Collected data:
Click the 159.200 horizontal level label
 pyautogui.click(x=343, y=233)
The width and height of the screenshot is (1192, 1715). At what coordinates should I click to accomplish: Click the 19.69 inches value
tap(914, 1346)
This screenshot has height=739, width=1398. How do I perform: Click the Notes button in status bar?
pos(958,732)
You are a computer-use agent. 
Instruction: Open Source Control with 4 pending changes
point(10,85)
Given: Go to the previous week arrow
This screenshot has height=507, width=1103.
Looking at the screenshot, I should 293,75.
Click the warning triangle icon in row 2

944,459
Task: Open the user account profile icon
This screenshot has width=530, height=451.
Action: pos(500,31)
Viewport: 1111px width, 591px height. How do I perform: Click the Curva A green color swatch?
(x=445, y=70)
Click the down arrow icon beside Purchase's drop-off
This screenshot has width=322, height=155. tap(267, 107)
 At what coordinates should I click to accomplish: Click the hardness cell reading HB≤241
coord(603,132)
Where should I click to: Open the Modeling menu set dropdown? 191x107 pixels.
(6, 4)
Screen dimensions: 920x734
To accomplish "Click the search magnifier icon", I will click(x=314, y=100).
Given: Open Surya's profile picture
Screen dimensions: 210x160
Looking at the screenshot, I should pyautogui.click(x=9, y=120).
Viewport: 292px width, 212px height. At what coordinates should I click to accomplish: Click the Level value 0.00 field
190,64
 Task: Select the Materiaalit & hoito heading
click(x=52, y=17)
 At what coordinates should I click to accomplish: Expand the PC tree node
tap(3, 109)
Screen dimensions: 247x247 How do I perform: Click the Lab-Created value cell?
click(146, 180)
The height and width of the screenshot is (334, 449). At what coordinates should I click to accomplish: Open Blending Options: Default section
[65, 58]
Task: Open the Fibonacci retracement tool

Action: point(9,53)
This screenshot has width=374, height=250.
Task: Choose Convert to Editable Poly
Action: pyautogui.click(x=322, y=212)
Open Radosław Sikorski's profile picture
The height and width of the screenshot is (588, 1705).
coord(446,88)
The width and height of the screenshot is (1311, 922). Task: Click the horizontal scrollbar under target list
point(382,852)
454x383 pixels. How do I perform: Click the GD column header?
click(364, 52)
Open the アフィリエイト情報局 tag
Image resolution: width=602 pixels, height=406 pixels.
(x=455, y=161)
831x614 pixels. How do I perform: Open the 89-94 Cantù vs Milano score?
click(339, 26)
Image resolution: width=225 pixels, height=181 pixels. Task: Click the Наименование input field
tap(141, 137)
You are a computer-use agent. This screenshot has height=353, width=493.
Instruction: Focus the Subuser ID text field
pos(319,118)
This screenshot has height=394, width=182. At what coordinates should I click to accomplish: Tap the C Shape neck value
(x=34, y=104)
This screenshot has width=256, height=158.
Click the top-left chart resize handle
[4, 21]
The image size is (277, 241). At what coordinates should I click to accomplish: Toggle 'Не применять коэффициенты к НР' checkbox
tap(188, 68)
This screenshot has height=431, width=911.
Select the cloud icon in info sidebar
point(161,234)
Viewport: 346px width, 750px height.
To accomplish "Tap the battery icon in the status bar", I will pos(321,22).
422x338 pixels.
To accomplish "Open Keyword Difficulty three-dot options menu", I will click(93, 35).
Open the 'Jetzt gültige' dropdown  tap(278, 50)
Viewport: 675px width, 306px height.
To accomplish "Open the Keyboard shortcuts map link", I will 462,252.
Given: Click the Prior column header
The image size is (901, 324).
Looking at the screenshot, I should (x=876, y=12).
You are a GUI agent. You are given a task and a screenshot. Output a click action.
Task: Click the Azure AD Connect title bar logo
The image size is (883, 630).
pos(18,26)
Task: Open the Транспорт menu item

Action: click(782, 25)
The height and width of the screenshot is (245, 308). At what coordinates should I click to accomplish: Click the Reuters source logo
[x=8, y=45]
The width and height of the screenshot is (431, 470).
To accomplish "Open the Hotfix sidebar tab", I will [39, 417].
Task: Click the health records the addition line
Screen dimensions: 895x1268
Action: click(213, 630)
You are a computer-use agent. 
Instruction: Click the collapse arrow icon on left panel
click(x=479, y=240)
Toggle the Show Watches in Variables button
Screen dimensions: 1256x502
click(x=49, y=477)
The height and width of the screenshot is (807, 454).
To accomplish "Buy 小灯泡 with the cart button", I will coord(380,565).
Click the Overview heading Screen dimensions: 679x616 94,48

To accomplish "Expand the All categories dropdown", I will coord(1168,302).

__EXERCISE INSTRUCTIONS__.
Pull out every line holding "profile" from the records above, and copy it.

__EXERCISE SOLUTION__.
Task: Open the user account profile icon
Given: Open Surya's profile picture
Open Radosław Sikorski's profile picture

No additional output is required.